— start PASSAGE SHOWN —
View redSLED's profile


790 posts in 1309 days

#1 posted 06-13-2013 02:19 AM

Makes sense, I would agree with you – although I’ve never read about thinning increasing penetration. I’ve always thinned primarily to get a coat to dry faster or to have it “level” faster.

-- Perfection is the difference between too much and not enough.

View bluekingfisher's profile


1246 posts in 2396 days

#2 posted 06-13-2013 08:34 AM

Is there a need for a finish to penetrate in most circumstances??

-- No one plans to fail, they just, just fail to plan

View bold1's profile


259 posts in 1263 days

#3 posted 06-13-2013 09:46 AM

Unless you’re talking an impregnated finish(oil can be one), the others only seal the surface. They only adhere to the surface fibers. Most of us don’t have the equipment to pressure treat any finish.

View Wildwood's profile


1847 posts in 1551 days

#4 posted 06-13-2013 10:41 AM

Wisdom or advertizing hype you decide!

We use solvents to thin film & penetrating finishes to speed up drying times. Yes, we often use super thinned film finish as, spit, or wash, or sealer before applying topcoats. Film finishes give you a buildup of finish on wood surface even lacquer and shellac melt back into previous coat give a depth.

Penetrating finishes like Tung, Linseed, and Walnut Oils, do not penetrate deep into wood layers. Pure drying oils take several days, weeks, or months to dry. Tung oil provides most protection of these oil finishes. Stand (linseed) & polymerized (Tung) versions of these oils do dry faster. I do not use or include Boiled Linseed Oil as a finishing product. If want a green finish do not use solvents with these oils.

Manufacturer’s advertiser their wipe on wipe off oil blends and wiping varnish/poly as deep penetrating protection of wood. Amount of oil in these products often debatable many contain nothing more than resins, dryers & solvent. Wiping poly/varnish not created equally can have as much as 75% solvent.
— end PASSAGE SHOWN —
YOUR TASK:
Answer these from the wood-finish thread:
(a) In the post signed "Perfection is the difference between too much and not enough," what reasons does the writer give for thinning?
(b) According to the post that mentions pressure treating, what do finishes other than an impregnated finish adhere to?
(c) How much solvent can wiping poly/varnish contain, according to the thread?
— start EXTRACTED DATA —
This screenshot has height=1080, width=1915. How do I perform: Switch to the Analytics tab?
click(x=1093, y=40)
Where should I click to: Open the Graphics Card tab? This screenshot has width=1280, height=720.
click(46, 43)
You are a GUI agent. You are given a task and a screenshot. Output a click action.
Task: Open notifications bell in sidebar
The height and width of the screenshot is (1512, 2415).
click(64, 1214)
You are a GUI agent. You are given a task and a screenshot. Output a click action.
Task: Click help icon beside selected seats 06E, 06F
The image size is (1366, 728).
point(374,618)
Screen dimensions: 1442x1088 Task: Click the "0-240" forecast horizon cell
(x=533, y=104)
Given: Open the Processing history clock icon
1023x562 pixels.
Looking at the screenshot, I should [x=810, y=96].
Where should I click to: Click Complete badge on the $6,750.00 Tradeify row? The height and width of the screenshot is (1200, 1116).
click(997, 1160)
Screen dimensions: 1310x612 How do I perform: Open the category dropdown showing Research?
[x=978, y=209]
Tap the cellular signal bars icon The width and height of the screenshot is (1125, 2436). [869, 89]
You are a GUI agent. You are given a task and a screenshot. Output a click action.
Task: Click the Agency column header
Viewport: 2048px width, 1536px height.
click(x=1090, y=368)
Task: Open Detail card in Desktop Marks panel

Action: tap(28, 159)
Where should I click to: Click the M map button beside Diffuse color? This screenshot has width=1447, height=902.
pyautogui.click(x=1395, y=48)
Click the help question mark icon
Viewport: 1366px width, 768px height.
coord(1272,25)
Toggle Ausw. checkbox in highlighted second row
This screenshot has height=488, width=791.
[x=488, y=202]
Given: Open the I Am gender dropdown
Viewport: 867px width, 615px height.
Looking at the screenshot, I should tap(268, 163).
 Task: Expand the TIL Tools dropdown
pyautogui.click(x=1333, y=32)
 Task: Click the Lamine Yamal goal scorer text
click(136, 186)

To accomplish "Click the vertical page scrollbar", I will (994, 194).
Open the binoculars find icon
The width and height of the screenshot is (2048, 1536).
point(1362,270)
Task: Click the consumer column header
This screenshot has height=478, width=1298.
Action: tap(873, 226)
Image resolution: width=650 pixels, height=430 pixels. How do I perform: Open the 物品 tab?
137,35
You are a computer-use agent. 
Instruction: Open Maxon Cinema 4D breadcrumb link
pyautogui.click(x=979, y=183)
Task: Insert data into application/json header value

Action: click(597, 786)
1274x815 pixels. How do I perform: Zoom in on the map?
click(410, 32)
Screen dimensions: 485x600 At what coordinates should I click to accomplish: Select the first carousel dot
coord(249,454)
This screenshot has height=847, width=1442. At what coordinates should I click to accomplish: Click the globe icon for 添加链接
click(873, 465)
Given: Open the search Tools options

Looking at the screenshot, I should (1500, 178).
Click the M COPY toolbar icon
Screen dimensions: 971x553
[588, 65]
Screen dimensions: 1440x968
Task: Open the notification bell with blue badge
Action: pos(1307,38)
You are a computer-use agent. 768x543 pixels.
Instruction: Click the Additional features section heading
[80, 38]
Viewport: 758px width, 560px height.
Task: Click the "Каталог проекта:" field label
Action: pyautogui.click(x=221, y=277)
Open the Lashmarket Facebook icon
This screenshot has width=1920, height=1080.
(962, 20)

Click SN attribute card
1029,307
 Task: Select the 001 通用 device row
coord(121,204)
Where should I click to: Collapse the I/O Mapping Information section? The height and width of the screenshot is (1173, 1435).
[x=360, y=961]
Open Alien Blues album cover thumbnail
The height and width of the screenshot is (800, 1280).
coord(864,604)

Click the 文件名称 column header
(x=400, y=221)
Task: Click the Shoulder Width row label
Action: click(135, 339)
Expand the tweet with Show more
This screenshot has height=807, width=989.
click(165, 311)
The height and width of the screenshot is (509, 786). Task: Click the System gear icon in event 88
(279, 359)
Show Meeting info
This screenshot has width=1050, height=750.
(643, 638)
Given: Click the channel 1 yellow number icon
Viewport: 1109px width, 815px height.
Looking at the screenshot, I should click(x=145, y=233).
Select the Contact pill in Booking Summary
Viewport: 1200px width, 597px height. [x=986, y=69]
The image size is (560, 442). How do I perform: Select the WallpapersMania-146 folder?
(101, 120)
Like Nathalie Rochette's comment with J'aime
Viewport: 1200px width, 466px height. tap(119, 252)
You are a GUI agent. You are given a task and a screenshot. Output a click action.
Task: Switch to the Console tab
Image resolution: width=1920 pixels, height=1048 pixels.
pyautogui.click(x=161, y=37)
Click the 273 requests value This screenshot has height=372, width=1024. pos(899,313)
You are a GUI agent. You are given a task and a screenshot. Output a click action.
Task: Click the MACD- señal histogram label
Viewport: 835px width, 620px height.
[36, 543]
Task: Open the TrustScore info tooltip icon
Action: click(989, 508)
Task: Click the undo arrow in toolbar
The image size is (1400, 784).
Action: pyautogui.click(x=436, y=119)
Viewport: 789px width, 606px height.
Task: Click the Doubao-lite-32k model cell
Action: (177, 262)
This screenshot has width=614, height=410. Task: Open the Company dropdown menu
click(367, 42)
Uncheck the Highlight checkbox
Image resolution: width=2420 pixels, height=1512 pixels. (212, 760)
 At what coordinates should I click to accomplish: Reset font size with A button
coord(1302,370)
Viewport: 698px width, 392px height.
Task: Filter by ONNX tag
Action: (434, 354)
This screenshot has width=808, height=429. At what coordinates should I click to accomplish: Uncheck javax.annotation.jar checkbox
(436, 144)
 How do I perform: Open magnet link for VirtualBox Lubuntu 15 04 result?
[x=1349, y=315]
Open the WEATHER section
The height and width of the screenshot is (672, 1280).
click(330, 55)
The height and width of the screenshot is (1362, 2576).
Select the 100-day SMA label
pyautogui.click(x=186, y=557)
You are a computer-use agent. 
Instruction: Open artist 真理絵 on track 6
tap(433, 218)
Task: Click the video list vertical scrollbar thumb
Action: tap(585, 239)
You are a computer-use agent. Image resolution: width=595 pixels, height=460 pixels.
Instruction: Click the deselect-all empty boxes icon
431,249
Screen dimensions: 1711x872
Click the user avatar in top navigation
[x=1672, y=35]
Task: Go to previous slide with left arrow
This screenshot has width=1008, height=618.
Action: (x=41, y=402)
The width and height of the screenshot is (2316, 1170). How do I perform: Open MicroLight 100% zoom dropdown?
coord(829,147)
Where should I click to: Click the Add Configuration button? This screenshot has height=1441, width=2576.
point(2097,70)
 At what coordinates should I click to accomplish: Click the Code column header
— end EXTRACTED DATA —
RESULT OF THIS EXERCISE:
(a) To get a coat to dry faster or to have it "level" faster.
(b) Only the surface fibers.
(c) As much as 75%.